What to work on
Quote all of the items below word for word, leaving every line unchanged.
#### Information provided ####
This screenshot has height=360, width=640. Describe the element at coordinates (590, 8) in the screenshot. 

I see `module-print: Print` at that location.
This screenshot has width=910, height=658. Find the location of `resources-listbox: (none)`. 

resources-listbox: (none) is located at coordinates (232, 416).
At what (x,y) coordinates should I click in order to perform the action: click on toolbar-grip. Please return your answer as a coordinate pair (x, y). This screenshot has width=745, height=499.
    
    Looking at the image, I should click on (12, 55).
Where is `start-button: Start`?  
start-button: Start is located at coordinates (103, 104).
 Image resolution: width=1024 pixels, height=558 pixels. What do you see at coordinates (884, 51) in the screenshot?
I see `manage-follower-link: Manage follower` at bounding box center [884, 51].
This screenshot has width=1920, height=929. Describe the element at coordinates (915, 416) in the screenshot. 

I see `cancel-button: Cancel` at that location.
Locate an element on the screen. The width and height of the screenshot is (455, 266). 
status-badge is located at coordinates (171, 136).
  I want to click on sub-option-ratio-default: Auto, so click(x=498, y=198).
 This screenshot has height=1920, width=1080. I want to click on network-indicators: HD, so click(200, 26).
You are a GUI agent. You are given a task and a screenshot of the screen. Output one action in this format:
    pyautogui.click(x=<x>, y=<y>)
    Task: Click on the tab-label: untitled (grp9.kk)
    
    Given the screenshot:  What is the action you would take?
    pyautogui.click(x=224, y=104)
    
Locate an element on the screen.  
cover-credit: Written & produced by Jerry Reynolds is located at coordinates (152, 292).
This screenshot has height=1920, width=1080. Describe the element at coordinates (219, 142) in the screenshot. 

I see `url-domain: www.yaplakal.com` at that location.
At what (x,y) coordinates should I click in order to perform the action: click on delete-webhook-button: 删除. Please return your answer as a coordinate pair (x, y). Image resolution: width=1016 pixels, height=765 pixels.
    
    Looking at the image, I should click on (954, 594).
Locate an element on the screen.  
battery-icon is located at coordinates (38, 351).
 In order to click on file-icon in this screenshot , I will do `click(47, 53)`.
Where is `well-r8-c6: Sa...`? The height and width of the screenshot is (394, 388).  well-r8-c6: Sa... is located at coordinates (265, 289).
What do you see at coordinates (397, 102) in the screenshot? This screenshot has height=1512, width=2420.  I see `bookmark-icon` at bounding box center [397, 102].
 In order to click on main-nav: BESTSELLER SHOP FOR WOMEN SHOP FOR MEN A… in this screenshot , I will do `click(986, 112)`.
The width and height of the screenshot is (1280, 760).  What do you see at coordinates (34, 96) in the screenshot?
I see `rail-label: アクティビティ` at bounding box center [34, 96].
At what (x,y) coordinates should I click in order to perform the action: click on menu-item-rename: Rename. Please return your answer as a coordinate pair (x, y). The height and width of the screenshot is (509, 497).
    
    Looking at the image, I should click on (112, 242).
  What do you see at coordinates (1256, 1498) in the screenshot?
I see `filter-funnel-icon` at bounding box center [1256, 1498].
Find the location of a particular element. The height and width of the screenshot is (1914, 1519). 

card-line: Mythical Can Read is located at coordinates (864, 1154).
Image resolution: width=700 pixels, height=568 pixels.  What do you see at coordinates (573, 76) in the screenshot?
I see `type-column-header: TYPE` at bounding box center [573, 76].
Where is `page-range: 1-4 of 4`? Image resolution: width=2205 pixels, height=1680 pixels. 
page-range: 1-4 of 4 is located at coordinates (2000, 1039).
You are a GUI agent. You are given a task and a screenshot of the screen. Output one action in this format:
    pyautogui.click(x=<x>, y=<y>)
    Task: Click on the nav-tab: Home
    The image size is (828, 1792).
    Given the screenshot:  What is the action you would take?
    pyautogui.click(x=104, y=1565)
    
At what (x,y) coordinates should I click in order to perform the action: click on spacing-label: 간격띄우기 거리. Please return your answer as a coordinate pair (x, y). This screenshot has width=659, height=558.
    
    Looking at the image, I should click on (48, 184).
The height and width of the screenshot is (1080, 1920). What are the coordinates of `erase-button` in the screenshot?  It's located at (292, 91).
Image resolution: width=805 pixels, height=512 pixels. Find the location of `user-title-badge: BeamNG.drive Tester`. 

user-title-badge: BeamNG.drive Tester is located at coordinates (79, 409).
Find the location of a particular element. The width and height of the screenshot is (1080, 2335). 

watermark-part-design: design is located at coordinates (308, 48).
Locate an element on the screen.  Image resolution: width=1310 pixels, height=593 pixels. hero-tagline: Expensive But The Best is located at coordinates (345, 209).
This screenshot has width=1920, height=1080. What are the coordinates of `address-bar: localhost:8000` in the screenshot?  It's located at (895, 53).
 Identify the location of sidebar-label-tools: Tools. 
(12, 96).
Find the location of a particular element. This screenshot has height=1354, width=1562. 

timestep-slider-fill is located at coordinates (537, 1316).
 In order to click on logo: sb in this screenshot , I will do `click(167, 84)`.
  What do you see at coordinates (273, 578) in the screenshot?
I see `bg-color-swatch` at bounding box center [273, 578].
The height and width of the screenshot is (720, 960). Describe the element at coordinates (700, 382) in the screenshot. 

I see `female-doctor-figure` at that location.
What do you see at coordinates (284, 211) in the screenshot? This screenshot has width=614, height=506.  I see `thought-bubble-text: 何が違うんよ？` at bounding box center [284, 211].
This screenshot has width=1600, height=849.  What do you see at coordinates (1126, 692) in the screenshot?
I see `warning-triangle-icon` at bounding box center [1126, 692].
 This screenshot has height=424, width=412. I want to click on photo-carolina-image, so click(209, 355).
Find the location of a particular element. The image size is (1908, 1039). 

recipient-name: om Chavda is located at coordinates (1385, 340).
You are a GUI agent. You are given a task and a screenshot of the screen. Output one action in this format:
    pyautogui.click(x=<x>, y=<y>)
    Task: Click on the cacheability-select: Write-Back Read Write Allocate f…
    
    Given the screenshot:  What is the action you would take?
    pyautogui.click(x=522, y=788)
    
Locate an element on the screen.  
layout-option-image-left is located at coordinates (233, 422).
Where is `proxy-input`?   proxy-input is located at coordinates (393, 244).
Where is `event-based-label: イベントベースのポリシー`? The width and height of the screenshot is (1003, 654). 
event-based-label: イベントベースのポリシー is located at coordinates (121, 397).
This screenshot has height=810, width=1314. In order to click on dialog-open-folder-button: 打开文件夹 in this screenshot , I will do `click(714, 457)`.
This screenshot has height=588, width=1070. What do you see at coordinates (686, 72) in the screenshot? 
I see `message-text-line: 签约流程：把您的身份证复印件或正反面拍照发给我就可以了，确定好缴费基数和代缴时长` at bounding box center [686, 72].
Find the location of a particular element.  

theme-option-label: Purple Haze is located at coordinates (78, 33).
####
Exercise response
This screenshot has height=360, width=640. Describe the element at coordinates (590, 8) in the screenshot. 

I see `module-print: Print` at that location.
This screenshot has width=910, height=658. Find the location of `resources-listbox: (none)`. 

resources-listbox: (none) is located at coordinates (232, 416).
At what (x,y) coordinates should I click in order to perform the action: click on toolbar-grip. Please return your answer as a coordinate pair (x, y). This screenshot has width=745, height=499.
    
    Looking at the image, I should click on (12, 55).
Where is `start-button: Start`?  
start-button: Start is located at coordinates (103, 104).
 Image resolution: width=1024 pixels, height=558 pixels. What do you see at coordinates (884, 51) in the screenshot?
I see `manage-follower-link: Manage follower` at bounding box center [884, 51].
This screenshot has width=1920, height=929. Describe the element at coordinates (915, 416) in the screenshot. 

I see `cancel-button: Cancel` at that location.
Locate an element on the screen. The width and height of the screenshot is (455, 266). 
status-badge is located at coordinates (171, 136).
  I want to click on sub-option-ratio-default: Auto, so click(x=498, y=198).
 This screenshot has height=1920, width=1080. I want to click on network-indicators: HD, so click(200, 26).
You are a GUI agent. You are given a task and a screenshot of the screen. Output one action in this format:
    pyautogui.click(x=<x>, y=<y>)
    Task: Click on the tab-label: untitled (grp9.kk)
    
    Given the screenshot:  What is the action you would take?
    pyautogui.click(x=224, y=104)
    
Locate an element on the screen.  
cover-credit: Written & produced by Jerry Reynolds is located at coordinates (152, 292).
This screenshot has height=1920, width=1080. Describe the element at coordinates (219, 142) in the screenshot. 

I see `url-domain: www.yaplakal.com` at that location.
At what (x,y) coordinates should I click in order to perform the action: click on delete-webhook-button: 删除. Please return your answer as a coordinate pair (x, y). Image resolution: width=1016 pixels, height=765 pixels.
    
    Looking at the image, I should click on (954, 594).
Locate an element on the screen.  
battery-icon is located at coordinates (38, 351).
 In order to click on file-icon in this screenshot , I will do `click(47, 53)`.
Where is `well-r8-c6: Sa...`? The height and width of the screenshot is (394, 388).  well-r8-c6: Sa... is located at coordinates (265, 289).
What do you see at coordinates (397, 102) in the screenshot? This screenshot has height=1512, width=2420.  I see `bookmark-icon` at bounding box center [397, 102].
 In order to click on main-nav: BESTSELLER SHOP FOR WOMEN SHOP FOR MEN A… in this screenshot , I will do `click(986, 112)`.
The width and height of the screenshot is (1280, 760).  What do you see at coordinates (34, 96) in the screenshot?
I see `rail-label: アクティビティ` at bounding box center [34, 96].
At what (x,y) coordinates should I click in order to perform the action: click on menu-item-rename: Rename. Please return your answer as a coordinate pair (x, y). The height and width of the screenshot is (509, 497).
    
    Looking at the image, I should click on (112, 242).
  What do you see at coordinates (1256, 1498) in the screenshot?
I see `filter-funnel-icon` at bounding box center [1256, 1498].
Find the location of a particular element. The height and width of the screenshot is (1914, 1519). 

card-line: Mythical Can Read is located at coordinates (864, 1154).
Image resolution: width=700 pixels, height=568 pixels.  What do you see at coordinates (573, 76) in the screenshot?
I see `type-column-header: TYPE` at bounding box center [573, 76].
Where is `page-range: 1-4 of 4`? Image resolution: width=2205 pixels, height=1680 pixels. 
page-range: 1-4 of 4 is located at coordinates (2000, 1039).
You are a GUI agent. You are given a task and a screenshot of the screen. Output one action in this format:
    pyautogui.click(x=<x>, y=<y>)
    Task: Click on the nav-tab: Home
    The image size is (828, 1792).
    Given the screenshot:  What is the action you would take?
    pyautogui.click(x=104, y=1565)
    
At what (x,y) coordinates should I click in order to perform the action: click on spacing-label: 간격띄우기 거리. Please return your answer as a coordinate pair (x, y). This screenshot has width=659, height=558.
    
    Looking at the image, I should click on (48, 184).
The height and width of the screenshot is (1080, 1920). What are the coordinates of `erase-button` in the screenshot?  It's located at (292, 91).
Image resolution: width=805 pixels, height=512 pixels. Find the location of `user-title-badge: BeamNG.drive Tester`. 

user-title-badge: BeamNG.drive Tester is located at coordinates (79, 409).
Find the location of a particular element. The width and height of the screenshot is (1080, 2335). 

watermark-part-design: design is located at coordinates (308, 48).
Locate an element on the screen.  Image resolution: width=1310 pixels, height=593 pixels. hero-tagline: Expensive But The Best is located at coordinates (345, 209).
This screenshot has width=1920, height=1080. What are the coordinates of `address-bar: localhost:8000` in the screenshot?  It's located at (895, 53).
 Identify the location of sidebar-label-tools: Tools. 
(12, 96).
Find the location of a particular element. This screenshot has height=1354, width=1562. 

timestep-slider-fill is located at coordinates (537, 1316).
 In order to click on logo: sb in this screenshot , I will do `click(167, 84)`.
  What do you see at coordinates (273, 578) in the screenshot?
I see `bg-color-swatch` at bounding box center [273, 578].
The height and width of the screenshot is (720, 960). Describe the element at coordinates (700, 382) in the screenshot. 

I see `female-doctor-figure` at that location.
What do you see at coordinates (284, 211) in the screenshot? This screenshot has width=614, height=506.  I see `thought-bubble-text: 何が違うんよ？` at bounding box center [284, 211].
This screenshot has width=1600, height=849.  What do you see at coordinates (1126, 692) in the screenshot?
I see `warning-triangle-icon` at bounding box center [1126, 692].
 This screenshot has height=424, width=412. I want to click on photo-carolina-image, so click(209, 355).
Find the location of a particular element. The image size is (1908, 1039). 

recipient-name: om Chavda is located at coordinates (1385, 340).
You are a GUI agent. You are given a task and a screenshot of the screen. Output one action in this format:
    pyautogui.click(x=<x>, y=<y>)
    Task: Click on the cacheability-select: Write-Back Read Write Allocate f…
    
    Given the screenshot:  What is the action you would take?
    pyautogui.click(x=522, y=788)
    
Locate an element on the screen.  
layout-option-image-left is located at coordinates (233, 422).
Where is `proxy-input`?   proxy-input is located at coordinates (393, 244).
Where is `event-based-label: イベントベースのポリシー`? The width and height of the screenshot is (1003, 654). 
event-based-label: イベントベースのポリシー is located at coordinates (121, 397).
This screenshot has height=810, width=1314. In order to click on dialog-open-folder-button: 打开文件夹 in this screenshot , I will do `click(714, 457)`.
This screenshot has height=588, width=1070. What do you see at coordinates (686, 72) in the screenshot? 
I see `message-text-line: 签约流程：把您的身份证复印件或正反面拍照发给我就可以了，确定好缴费基数和代缴时长` at bounding box center [686, 72].
Find the location of a particular element.  

theme-option-label: Purple Haze is located at coordinates (78, 33).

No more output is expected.